## [Aim of the exercise]
Please reproduce the data below exactly, from the first line through the line containing "Toggle AutoSpellcheck with red underline", and leave every later line out.

Stored items from a collection
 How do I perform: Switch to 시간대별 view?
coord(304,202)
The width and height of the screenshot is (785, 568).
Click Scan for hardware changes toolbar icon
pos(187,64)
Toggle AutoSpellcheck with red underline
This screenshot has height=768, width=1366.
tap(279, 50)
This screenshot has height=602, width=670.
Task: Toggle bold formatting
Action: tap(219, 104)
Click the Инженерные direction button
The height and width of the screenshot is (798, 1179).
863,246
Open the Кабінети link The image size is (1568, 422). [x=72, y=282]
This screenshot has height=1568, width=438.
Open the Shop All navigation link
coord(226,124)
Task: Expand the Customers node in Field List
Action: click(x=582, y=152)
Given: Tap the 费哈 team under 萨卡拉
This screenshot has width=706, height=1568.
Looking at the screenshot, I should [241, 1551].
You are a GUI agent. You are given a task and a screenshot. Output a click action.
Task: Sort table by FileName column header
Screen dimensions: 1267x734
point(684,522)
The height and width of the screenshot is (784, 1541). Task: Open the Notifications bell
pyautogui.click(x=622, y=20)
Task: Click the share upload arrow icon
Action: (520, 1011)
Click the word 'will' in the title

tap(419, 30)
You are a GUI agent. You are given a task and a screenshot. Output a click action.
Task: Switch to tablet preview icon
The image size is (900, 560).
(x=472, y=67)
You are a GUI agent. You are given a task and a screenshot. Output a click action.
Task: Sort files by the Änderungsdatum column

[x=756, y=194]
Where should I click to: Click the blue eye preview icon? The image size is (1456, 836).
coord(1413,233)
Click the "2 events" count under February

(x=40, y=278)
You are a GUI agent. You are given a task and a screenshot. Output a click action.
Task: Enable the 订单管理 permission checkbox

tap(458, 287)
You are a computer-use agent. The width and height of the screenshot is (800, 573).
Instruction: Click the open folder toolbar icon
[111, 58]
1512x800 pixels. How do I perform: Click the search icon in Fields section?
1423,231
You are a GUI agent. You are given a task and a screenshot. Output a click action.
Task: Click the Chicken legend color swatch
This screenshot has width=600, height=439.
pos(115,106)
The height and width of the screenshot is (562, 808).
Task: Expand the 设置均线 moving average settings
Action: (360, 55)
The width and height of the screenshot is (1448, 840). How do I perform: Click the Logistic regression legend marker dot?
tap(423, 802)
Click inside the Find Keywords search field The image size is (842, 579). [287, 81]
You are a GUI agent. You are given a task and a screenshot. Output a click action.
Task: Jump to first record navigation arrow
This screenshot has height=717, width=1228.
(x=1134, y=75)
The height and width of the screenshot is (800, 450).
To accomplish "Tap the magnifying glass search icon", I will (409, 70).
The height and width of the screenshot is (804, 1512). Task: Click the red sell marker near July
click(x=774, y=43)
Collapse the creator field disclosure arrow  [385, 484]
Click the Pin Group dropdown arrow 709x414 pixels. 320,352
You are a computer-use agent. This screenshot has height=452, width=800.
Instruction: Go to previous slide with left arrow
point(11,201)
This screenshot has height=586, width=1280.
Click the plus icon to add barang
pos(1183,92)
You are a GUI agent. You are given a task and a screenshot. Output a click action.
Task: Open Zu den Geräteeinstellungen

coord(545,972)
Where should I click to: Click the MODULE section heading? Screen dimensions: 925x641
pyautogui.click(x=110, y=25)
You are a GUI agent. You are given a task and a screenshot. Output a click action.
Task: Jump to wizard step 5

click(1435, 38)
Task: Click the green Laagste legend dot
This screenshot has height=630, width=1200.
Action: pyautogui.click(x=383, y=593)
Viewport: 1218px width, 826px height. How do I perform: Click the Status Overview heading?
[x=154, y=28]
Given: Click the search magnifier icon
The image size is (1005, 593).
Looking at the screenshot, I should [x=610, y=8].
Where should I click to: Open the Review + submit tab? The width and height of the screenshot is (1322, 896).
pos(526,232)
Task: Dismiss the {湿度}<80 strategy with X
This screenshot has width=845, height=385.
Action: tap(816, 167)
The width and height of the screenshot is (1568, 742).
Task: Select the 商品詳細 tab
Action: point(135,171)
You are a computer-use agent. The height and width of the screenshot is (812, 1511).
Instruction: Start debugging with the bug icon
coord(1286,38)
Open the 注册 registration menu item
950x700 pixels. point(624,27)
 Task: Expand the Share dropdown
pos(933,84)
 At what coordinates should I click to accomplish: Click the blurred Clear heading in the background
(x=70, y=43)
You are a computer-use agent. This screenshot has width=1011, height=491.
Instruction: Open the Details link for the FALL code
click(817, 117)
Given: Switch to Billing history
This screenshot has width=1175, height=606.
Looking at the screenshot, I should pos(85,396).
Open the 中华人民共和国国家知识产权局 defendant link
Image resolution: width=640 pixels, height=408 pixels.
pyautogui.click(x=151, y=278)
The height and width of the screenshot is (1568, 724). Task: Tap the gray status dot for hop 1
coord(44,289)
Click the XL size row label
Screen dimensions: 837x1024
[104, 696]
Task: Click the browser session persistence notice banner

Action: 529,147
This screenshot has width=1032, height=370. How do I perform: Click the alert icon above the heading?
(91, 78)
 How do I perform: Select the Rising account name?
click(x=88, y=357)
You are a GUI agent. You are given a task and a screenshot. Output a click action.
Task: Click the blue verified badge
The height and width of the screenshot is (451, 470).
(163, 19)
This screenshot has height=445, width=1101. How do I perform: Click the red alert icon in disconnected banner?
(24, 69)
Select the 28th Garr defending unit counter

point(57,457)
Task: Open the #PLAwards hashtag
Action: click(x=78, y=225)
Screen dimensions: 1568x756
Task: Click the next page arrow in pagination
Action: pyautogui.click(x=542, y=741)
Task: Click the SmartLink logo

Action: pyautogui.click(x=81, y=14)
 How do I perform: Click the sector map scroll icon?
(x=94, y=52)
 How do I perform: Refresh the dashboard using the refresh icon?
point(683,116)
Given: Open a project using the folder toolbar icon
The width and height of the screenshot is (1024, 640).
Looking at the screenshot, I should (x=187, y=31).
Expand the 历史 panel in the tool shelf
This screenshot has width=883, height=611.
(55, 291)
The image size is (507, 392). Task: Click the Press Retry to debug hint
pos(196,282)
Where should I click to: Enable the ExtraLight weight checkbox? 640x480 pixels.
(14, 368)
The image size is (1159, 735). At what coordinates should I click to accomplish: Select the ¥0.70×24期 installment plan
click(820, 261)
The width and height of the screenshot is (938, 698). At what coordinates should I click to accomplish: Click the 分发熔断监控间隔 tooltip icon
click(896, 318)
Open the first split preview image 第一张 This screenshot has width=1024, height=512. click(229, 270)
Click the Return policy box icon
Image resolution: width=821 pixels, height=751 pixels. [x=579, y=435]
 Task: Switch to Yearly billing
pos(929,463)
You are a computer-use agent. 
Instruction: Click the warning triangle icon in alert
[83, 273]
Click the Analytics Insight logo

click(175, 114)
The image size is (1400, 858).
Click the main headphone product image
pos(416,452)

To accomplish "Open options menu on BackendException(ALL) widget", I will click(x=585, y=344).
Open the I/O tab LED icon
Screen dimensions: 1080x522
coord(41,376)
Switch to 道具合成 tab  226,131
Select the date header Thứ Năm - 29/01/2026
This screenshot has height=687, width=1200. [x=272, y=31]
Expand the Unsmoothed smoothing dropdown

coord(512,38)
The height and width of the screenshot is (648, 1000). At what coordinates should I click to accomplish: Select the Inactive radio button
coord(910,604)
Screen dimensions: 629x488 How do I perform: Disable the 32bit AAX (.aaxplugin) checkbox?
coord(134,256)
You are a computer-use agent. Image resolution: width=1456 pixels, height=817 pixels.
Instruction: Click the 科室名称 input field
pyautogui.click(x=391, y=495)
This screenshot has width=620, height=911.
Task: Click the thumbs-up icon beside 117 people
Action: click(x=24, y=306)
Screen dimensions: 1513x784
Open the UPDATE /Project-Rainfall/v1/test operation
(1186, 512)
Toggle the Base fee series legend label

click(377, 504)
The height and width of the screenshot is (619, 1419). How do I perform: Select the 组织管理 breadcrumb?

## [Solved exercise]
 How do I perform: Switch to 시간대별 view?
coord(304,202)
The width and height of the screenshot is (785, 568).
Click Scan for hardware changes toolbar icon
pos(187,64)
Toggle AutoSpellcheck with red underline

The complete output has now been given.